Some of that was pulled from another question about kirigami apps previously.

I am not really familiar with Qt theming but, for one thing, you are overriding QML2_IMPORT_PATH. Try something like:

{ pkgs ? import <nixpkgs> { } }:
with pkgs;
mkShell {
  name = "presenter-env";

  nativeBuildInputs = [
    gcc
    gnumake
    clang
    cmake
    extra-cmake-modules
    pkg-config
    libsForQt5.wrapQtAppsHook
    # gccStdenv
    # stdenv
  ];

  buildInputs = [
    clang-tools
    qt5.full
    qt5.qttools
    qt5.qtquickcontrols2
    qt5.qtx11extras
    qt5.qtmultimedia
    libsForQt5.kirigami2
    libsForQt5.ki18n
    libsForQt5.kcoreaddons
    mpv
    # libsForQt5.kconfig
    # ffmpeg-full
    # yt-dlp
  ];

  # This creates the proper qt env so that plugins are found right.
  shellHook = ''
    setQtEnvironment=$(mktemp --suffix .setQtEnvironment.sh)
    echo "shellHook: setQtEnvironment = $setQtEnvironment"
    makeWrapper "/bin/sh" "$setQtEnvironment" "''${qtWrapperArgs[@]}"
    sed "/^exec/d" -i "$setQtEnvironment"
    source "$setQtEnvironment"
    addToSearchPath QT_QPA_PLATFORM_PLUGIN_PATH "${qt5.qtbase.bin}/lib/qt-${qt5.qtbase.version}/plugins"
  '';
}

Hmmm. I got that from here. Shell.nix for KDE Kirigami development - #4 by domust

But even removing all of those shellHook pieces I get the same result. I can always get it to build, but the themeing doesn’t apply properly. It can pick up parts. The view background and icons, but not the window background and such.

Right. But QML2_IMPORT_PATH is already set by setQtEnvironment.
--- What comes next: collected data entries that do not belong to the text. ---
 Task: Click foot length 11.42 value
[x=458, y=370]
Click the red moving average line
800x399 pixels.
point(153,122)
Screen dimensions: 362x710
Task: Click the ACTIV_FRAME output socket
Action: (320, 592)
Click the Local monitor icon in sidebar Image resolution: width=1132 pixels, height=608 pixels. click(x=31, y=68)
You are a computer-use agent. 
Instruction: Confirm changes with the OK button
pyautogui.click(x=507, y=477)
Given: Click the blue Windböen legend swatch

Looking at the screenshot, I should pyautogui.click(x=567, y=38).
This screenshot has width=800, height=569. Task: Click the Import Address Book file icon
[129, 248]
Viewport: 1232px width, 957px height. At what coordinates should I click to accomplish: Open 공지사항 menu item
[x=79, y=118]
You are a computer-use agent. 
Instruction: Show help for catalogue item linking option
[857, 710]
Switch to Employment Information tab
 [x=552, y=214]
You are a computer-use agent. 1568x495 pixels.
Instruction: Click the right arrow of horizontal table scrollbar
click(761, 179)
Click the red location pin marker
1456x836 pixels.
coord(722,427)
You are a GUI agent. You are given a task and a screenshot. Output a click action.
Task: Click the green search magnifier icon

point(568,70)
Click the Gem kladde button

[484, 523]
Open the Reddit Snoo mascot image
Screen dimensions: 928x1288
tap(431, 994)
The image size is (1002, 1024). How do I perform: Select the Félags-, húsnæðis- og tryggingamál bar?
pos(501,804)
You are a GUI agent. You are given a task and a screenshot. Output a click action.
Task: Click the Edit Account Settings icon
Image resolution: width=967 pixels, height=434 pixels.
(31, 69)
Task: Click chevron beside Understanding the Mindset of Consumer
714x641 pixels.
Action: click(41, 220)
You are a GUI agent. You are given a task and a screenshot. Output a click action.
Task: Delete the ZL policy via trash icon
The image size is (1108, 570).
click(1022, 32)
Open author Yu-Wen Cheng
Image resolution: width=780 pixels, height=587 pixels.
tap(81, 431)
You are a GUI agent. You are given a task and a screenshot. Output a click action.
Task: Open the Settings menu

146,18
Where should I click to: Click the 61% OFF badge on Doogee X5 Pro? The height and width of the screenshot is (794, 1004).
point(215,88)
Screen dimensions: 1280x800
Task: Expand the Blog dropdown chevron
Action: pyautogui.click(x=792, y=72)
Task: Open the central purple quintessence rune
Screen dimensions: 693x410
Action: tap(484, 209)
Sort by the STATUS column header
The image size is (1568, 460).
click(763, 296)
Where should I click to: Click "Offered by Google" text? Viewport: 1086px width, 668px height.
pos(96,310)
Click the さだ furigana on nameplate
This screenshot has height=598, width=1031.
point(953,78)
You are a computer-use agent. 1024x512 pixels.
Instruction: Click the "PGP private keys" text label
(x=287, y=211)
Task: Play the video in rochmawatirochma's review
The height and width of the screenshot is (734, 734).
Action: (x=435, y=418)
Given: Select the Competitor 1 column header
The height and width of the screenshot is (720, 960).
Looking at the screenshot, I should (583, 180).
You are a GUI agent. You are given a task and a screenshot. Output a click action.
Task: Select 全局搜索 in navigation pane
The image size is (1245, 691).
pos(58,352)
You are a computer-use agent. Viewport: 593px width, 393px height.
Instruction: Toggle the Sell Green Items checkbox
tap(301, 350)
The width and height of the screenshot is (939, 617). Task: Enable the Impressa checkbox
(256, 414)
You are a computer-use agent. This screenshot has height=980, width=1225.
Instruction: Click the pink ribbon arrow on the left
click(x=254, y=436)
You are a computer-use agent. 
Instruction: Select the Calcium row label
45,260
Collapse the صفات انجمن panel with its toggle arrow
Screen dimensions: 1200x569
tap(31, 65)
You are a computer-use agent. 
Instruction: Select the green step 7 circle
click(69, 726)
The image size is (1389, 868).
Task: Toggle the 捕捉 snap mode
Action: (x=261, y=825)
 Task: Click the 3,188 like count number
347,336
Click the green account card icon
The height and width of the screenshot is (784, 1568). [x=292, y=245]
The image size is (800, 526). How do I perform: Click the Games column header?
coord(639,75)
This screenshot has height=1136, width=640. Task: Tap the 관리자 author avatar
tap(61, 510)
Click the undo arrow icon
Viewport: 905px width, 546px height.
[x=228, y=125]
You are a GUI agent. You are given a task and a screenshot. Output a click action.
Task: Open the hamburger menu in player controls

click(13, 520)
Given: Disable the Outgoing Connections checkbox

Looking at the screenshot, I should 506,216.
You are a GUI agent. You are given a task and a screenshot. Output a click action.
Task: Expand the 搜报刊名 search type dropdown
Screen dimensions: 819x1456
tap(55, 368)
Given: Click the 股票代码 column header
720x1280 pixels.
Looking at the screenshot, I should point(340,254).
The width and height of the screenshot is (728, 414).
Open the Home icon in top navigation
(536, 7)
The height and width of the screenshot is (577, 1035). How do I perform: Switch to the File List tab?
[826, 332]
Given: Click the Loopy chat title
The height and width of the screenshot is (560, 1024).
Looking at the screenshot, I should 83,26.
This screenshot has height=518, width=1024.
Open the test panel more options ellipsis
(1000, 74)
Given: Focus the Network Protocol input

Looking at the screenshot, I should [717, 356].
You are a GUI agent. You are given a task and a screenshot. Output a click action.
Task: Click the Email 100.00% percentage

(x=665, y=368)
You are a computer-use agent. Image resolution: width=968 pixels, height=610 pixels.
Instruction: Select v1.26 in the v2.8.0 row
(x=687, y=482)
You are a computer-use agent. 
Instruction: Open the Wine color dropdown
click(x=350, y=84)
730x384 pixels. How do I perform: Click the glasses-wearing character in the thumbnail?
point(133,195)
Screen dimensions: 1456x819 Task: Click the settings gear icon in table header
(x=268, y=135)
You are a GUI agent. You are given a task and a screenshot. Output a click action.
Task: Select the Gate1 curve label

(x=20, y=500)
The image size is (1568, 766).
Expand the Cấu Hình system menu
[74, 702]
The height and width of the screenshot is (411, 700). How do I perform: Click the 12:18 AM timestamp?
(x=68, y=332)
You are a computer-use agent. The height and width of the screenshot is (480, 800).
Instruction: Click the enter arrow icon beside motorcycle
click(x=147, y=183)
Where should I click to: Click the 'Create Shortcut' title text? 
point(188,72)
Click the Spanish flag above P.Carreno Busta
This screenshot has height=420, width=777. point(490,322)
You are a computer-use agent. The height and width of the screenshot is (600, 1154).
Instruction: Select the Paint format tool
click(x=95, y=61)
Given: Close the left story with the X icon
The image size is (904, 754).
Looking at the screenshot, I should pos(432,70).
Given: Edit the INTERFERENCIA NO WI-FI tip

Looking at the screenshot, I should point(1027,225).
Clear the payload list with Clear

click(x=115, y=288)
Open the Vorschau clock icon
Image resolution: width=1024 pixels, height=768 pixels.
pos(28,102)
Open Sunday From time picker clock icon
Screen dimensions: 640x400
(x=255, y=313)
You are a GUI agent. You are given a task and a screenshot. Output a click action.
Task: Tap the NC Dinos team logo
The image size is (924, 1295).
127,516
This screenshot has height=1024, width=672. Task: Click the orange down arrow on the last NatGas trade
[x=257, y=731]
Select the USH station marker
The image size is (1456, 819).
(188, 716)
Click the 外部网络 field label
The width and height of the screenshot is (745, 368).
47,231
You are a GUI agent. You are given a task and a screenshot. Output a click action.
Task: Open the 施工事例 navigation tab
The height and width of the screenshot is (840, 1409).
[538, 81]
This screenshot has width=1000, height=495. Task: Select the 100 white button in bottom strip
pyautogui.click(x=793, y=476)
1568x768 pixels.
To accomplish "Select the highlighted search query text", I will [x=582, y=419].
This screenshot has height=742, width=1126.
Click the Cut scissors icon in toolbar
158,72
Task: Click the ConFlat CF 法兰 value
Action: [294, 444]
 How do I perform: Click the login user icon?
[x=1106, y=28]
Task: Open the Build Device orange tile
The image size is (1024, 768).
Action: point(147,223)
So replacing it with a custom value will just remove stuff.

wrapQtAppsHook populates QT_PLUGIN_PATH and QML2_IMPORT_PATH in qtWrapperArgs array with appropriate paths from inputs. You need to figure out which packages and environment variables are responsible for what you want to achieve. The answer can likely be found in Qt documentation or source code.

I’m not really familiar with the way that qt apps pick up themes, but I think it likely that you’ll need to add the theme packages to the nativeBuildInputs list.

Using nix-shell is going to try and isolate that shell environment as much as possible from your current system state, so it makes sense that when run within that shell your app won’t be able to pick up on system themes.

Unless you use nix-shell --pure, the parent environment will remain as a base for the generic builder. So unless some setup hook intentionally or accidentally overrides a relevant variable, that should not be the case.

I would look at contents of the theme packages you want to use. If it contains stuff mainly under /share subdirectory, it is likely being looked up in XDG_DATA_DIRS environment variable. If there is /lib it will likely need a different environment variable.

And with /lib there might be issues with binary compatibility between Qt from the shell and the theme.

yep, good catch. I usually use --pure mode and forgot that the normal mode doesn’t provide full isolation.

I still think that while nix-shell is extending environment variables like PATH, it could be overwriting others e.g. qt theme paths, QML2_IMPORT_PATH, etc.

I believe it’s still worth adding the plasma themes you want to test into the nix-shell definition.

Thanks for the idea, I’m sure gonna try it tomorrow. Had a couple days of other things going on. But maybe you can help me parse out the right way I should be doing this too. If nix-shell is technically the older way of doing this and nix develop is newer. What would I be needing to do in order to convert my shell.nix to work with nix develop?

I would recommend staying with nix-shellnix develop requires buying into the Flakes experimental format, which will not fix your issue and only introduce more boilerplate, benefits of which you probably won’t be able to appreciate yet. Unless you really want to dive into latest and greatest experimental API that can change under you – in that case, dive right in.

Thanks for the recommendation! I’ll see what I can come up with. Thanks for all the help!